* What the task asks
Reproduce each of the entries that follow, exactly.

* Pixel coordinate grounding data
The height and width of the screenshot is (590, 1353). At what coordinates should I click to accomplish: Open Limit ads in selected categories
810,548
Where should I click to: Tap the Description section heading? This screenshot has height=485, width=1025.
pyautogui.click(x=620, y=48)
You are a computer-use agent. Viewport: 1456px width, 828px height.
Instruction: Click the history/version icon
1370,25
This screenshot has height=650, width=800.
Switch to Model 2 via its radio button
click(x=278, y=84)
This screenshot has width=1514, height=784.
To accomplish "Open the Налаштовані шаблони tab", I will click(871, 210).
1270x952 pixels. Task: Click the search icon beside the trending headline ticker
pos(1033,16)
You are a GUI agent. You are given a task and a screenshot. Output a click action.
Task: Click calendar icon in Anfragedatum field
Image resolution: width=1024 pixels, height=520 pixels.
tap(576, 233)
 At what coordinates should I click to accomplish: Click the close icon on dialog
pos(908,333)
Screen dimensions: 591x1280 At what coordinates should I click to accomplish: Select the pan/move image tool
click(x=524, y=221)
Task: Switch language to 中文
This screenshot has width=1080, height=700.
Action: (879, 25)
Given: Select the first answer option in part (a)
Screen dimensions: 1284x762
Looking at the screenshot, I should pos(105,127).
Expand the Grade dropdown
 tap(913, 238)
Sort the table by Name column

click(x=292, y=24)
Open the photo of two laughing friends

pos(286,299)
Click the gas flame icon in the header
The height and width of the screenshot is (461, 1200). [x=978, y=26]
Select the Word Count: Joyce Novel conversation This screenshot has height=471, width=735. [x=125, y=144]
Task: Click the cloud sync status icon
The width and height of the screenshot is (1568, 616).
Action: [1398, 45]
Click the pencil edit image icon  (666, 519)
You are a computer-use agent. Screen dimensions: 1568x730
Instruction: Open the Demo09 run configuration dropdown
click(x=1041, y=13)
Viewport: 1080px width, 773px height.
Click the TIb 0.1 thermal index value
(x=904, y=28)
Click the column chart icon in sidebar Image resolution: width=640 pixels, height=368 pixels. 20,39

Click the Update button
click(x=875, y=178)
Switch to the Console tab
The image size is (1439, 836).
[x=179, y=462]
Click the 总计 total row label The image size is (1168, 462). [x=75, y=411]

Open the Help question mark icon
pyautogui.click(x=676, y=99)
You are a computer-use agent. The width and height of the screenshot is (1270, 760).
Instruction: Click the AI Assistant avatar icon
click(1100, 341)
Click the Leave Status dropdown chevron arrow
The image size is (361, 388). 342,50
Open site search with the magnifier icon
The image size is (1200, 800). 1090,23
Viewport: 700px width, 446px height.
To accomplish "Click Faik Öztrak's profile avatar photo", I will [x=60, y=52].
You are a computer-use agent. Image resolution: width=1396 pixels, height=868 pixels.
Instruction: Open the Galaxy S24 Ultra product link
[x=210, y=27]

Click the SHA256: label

* Problem solution
The height and width of the screenshot is (590, 1353). At what coordinates should I click to accomplish: Open Limit ads in selected categories
810,548
Where should I click to: Tap the Description section heading? This screenshot has height=485, width=1025.
pyautogui.click(x=620, y=48)
You are a computer-use agent. Viewport: 1456px width, 828px height.
Instruction: Click the history/version icon
1370,25
This screenshot has height=650, width=800.
Switch to Model 2 via its radio button
click(x=278, y=84)
This screenshot has width=1514, height=784.
To accomplish "Open the Налаштовані шаблони tab", I will click(871, 210).
1270x952 pixels. Task: Click the search icon beside the trending headline ticker
pos(1033,16)
You are a GUI agent. You are given a task and a screenshot. Output a click action.
Task: Click calendar icon in Anfragedatum field
Image resolution: width=1024 pixels, height=520 pixels.
tap(576, 233)
 At what coordinates should I click to accomplish: Click the close icon on dialog
pos(908,333)
Screen dimensions: 591x1280 At what coordinates should I click to accomplish: Select the pan/move image tool
click(x=524, y=221)
Task: Switch language to 中文
This screenshot has width=1080, height=700.
Action: (879, 25)
Given: Select the first answer option in part (a)
Screen dimensions: 1284x762
Looking at the screenshot, I should pos(105,127).
Expand the Grade dropdown
 tap(913, 238)
Sort the table by Name column

click(x=292, y=24)
Open the photo of two laughing friends

pos(286,299)
Click the gas flame icon in the header
The height and width of the screenshot is (461, 1200). [x=978, y=26]
Select the Word Count: Joyce Novel conversation This screenshot has height=471, width=735. [x=125, y=144]
Task: Click the cloud sync status icon
The width and height of the screenshot is (1568, 616).
Action: [1398, 45]
Click the pencil edit image icon  (666, 519)
You are a computer-use agent. Screen dimensions: 1568x730
Instruction: Open the Demo09 run configuration dropdown
click(x=1041, y=13)
Viewport: 1080px width, 773px height.
Click the TIb 0.1 thermal index value
(x=904, y=28)
Click the column chart icon in sidebar Image resolution: width=640 pixels, height=368 pixels. 20,39

Click the Update button
click(x=875, y=178)
Switch to the Console tab
The image size is (1439, 836).
[x=179, y=462]
Click the 总计 total row label The image size is (1168, 462). [x=75, y=411]

Open the Help question mark icon
pyautogui.click(x=676, y=99)
You are a computer-use agent. The width and height of the screenshot is (1270, 760).
Instruction: Click the AI Assistant avatar icon
click(1100, 341)
Click the Leave Status dropdown chevron arrow
The image size is (361, 388). 342,50
Open site search with the magnifier icon
The image size is (1200, 800). 1090,23
Viewport: 700px width, 446px height.
To accomplish "Click Faik Öztrak's profile avatar photo", I will [x=60, y=52].
You are a computer-use agent. Image resolution: width=1396 pixels, height=868 pixels.
Instruction: Open the Galaxy S24 Ultra product link
[x=210, y=27]

Click the SHA256: label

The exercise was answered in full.